Rushing rivers and mountain-torrents coursing down each rent in those rock-ramparts attracted our earliest angling ambitions. Some of those efforts—with rod and gun—are recorded in Wild Spain, and we purpose attempting no more—whether with pen or fly-rod. For the Spanish trout is given no sort of sporting chance, and lovely streams—a very epitome of trouting-water—that might make the world a pleasanter planet (and enrich their owners too) are abandoned to the assassin with dynamite and quicklime, or to villainous nets, cruives, and other engines of wholesale destruction with which we have no concern.

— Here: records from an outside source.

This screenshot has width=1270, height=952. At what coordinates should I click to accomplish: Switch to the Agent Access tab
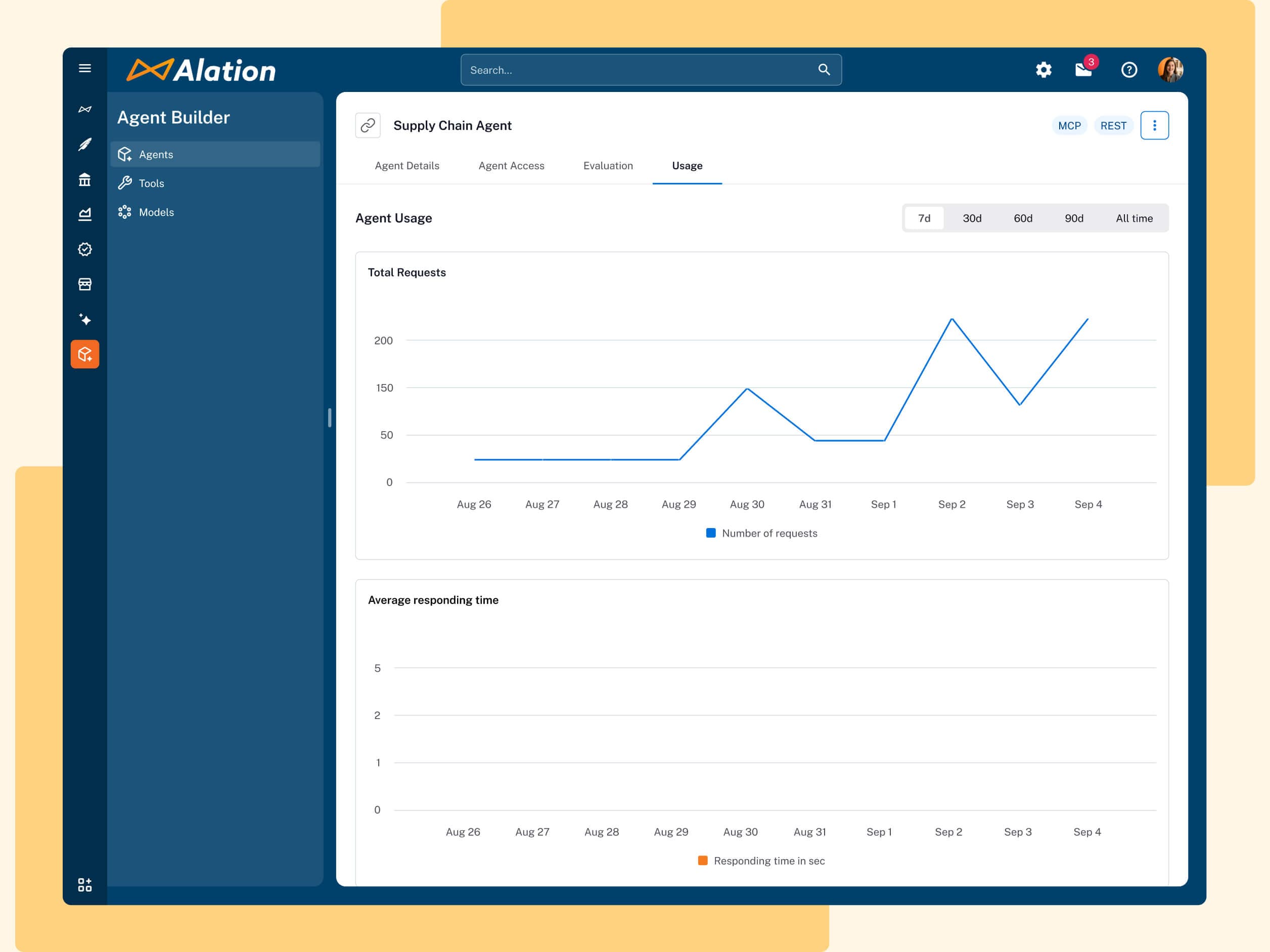point(511,166)
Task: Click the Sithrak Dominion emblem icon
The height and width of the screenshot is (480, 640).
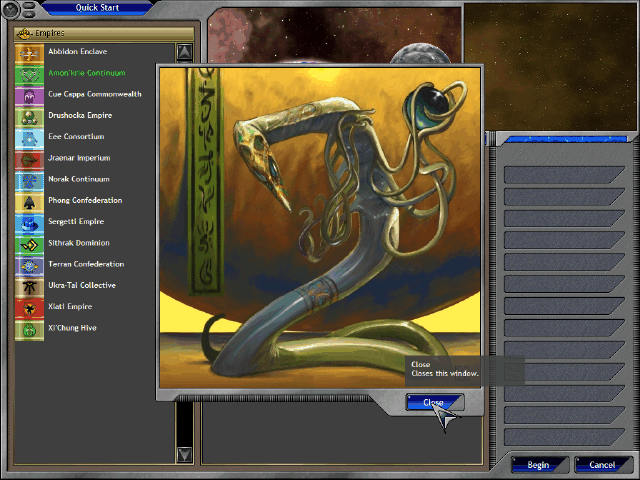Action: tap(28, 243)
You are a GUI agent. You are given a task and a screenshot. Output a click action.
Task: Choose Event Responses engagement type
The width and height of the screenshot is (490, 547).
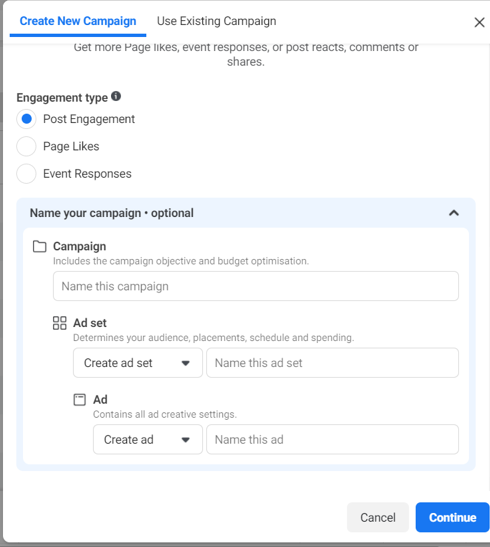(x=27, y=173)
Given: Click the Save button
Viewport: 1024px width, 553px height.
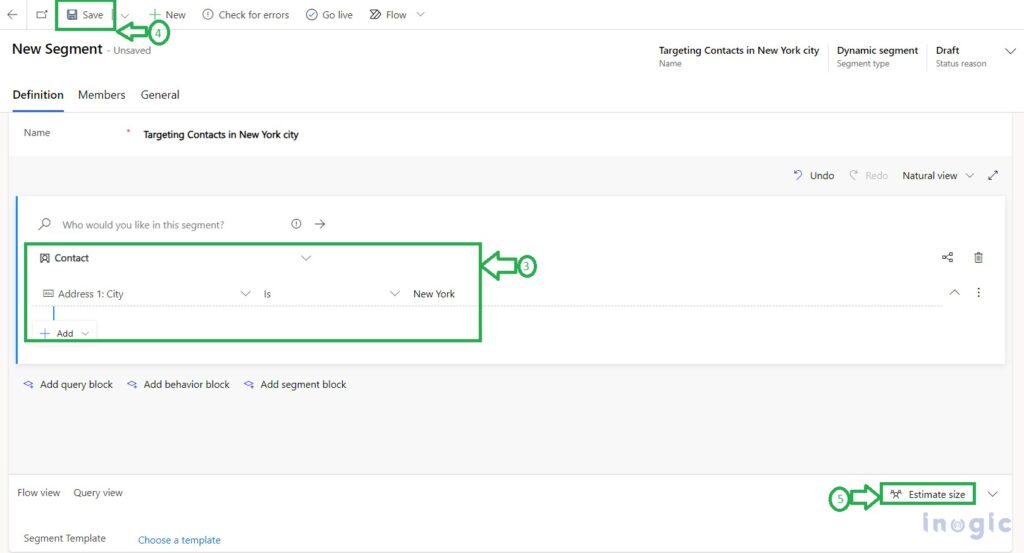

Never since the date of Wild Spain have we cast line on Spanish waters, nor ever again will we attempt it. Spain which, from her French frontier in the Pyrenees right across to that of Portugal on the west, might rival any European country in this respect stands well-nigh at the foot of the list. Not in the most harassed streams of Norway, nor in her hardest-“ottered” lakes, have the trout so damnable a fate dealt out to them as in northern Spain, and for twenty years we have abandoned it as an angling potentiality—or, to put it mildly, there are countries infinitely more attractive to the wandering fisherman.
The case of the Spanish trout as it stands to-day is summed up in the following letter, dated April 1910, from our friend Capt. F. J. Mitchell:—
I have tried a great many of the best rivers in northern Spain, and have come to the conclusion that for angling purposes they have been hopelessly ruined—by dynamite, cloruro, lime, coca, and various other things. There may be deep pools here and there where fish have escaped, but they are very few. If your book is not finished you can put this in, as it is accurate, and may save many a disappointment to the free fisherman.
Farther south, in León and northern Estremadura, are also rivers of first-rate character. The Alagón, for example, with its tributaries, is well adapted for trout—dashing streams with alternate stretches of pool and rapid. These still hold trout in their head-waters among the mountains; but lower down the speckled beauties are well-nigh extirpated.
In this region one frequently observes, not without surprise, evidence of the introduction and acclimatisation of exotic products by old-time Moors—often in most outlandish nooks, wherever their keen eyes had spotted some fertile patch: probably, ere this, that energetic race would have preserved and cultivated the trout! The success of such enterprise in New Zealand and South Africa (it is even promising to succeed under the Equator in B.E. Africa), and indeed in Spain itself (at Algeciras), attests how easily these Iberian waters might be endowed with a new interest and a new value.
Such, however, is existent apathy that, although the local natives (N. Estremadura) were aware of the presence of fish in their rivers, and told us that some ran to 10 or 12 lbs. in weight (these were barbel), yet they knew no distinctive names for the various species. All fish, big or little, were merely pesces—Muy buenas pesces. None could describe them, whether as to appearance or habit, nor did they know whether some species were migratory or otherwise.